Massimo Pajoro sottolinea come in futuro, dal punto di vista metodologico, sia importante avviare l’utilizzo di metodologie statistiche che permettano di tenere conto della presenza di fattori in grado di mascherare i reali effetti delle modalità di conduzione sulla presenza di agenti infettivi e ceppi resistenti.
Si consideri che un’indagine su un allevamento non può essere considerata come equivalente a uno studio condotto in laboratorio, dove la maggior parte delle variabili possono essere controllate. Negli allevamenti, gli animali vivono in condizioni diverse, con numeri diversi, genotipi diversi, ecc. Questi fattori confondenti possono mascherare relazioni significative o crearne di artificiali.
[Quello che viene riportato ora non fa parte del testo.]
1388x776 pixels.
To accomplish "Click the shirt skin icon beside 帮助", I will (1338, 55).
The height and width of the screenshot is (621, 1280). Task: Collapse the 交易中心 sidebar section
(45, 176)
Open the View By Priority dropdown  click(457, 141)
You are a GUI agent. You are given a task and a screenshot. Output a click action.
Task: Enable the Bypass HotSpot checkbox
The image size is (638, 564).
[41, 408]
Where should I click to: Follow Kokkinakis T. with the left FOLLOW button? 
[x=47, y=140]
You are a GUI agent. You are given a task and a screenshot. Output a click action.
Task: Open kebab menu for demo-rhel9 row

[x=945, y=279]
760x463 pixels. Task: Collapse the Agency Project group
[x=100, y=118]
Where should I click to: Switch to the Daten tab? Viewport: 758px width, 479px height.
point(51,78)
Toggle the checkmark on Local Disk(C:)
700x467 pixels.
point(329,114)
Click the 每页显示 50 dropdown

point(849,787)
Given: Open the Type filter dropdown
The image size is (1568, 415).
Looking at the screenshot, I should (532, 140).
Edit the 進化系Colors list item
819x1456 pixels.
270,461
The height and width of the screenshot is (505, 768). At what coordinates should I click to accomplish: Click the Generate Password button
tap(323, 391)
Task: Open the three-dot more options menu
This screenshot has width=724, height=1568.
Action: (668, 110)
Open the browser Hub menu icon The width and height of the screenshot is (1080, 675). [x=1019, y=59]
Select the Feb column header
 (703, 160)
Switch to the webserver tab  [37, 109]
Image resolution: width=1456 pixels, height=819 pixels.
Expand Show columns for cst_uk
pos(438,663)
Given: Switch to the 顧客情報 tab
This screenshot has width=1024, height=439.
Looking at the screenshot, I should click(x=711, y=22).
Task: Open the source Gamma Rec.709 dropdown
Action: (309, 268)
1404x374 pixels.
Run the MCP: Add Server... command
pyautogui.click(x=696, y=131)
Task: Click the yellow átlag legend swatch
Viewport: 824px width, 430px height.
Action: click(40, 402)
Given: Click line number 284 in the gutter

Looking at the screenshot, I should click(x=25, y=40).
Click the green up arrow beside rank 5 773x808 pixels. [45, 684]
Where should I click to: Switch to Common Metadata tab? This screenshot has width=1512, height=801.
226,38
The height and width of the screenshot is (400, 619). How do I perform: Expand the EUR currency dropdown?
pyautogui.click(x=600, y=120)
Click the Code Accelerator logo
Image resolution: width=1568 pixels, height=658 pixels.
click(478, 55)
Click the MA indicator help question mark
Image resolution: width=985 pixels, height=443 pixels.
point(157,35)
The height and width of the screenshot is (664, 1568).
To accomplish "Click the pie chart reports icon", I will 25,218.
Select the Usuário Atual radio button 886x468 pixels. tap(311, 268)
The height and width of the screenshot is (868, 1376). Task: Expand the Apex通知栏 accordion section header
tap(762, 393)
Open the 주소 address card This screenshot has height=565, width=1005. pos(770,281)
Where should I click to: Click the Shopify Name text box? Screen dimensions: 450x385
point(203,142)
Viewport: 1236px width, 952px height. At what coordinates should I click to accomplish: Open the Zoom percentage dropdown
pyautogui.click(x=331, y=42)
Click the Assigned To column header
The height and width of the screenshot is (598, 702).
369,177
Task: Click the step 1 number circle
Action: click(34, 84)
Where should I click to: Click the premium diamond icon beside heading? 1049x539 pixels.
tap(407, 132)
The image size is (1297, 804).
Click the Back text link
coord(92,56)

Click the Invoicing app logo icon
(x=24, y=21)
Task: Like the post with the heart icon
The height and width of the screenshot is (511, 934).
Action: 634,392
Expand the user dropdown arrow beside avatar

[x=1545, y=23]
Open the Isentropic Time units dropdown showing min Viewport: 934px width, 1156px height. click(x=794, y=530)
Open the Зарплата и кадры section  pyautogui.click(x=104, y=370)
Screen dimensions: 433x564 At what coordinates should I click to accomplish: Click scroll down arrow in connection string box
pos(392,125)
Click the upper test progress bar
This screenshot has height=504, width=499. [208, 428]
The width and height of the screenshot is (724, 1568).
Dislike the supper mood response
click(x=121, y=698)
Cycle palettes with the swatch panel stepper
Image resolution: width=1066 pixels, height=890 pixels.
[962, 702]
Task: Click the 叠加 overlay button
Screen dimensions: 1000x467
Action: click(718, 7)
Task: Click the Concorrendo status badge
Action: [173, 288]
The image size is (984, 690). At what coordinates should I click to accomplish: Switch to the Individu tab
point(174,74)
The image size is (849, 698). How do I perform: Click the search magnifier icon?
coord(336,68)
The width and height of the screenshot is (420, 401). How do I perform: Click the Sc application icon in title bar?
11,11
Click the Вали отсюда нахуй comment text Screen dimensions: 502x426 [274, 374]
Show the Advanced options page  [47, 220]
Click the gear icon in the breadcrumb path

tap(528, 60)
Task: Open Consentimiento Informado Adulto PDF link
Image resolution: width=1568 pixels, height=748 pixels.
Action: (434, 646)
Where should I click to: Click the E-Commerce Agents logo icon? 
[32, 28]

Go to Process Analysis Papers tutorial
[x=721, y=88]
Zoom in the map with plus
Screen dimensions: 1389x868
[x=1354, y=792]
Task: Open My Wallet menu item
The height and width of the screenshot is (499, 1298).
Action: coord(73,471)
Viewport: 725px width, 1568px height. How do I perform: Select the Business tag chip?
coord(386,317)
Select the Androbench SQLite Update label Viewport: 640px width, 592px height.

Dunque, oltre ad approcci statistici specifici, la raccomandazione degli autori di questa ricerca è che gli studi futuri che confrontano diversi tipi di gestione nelle produzioni animali, includano una chiara presentazione di tutti i possibili fattori confondenti, nonché di tutti i possibili fattori di rischio che non siano intrinsecamente associati al tipo del management sotto inchiesta. Infine, un’altra raccomandazione è che i sistemi di gestione oggetto di analisi siano chiaramente definiti.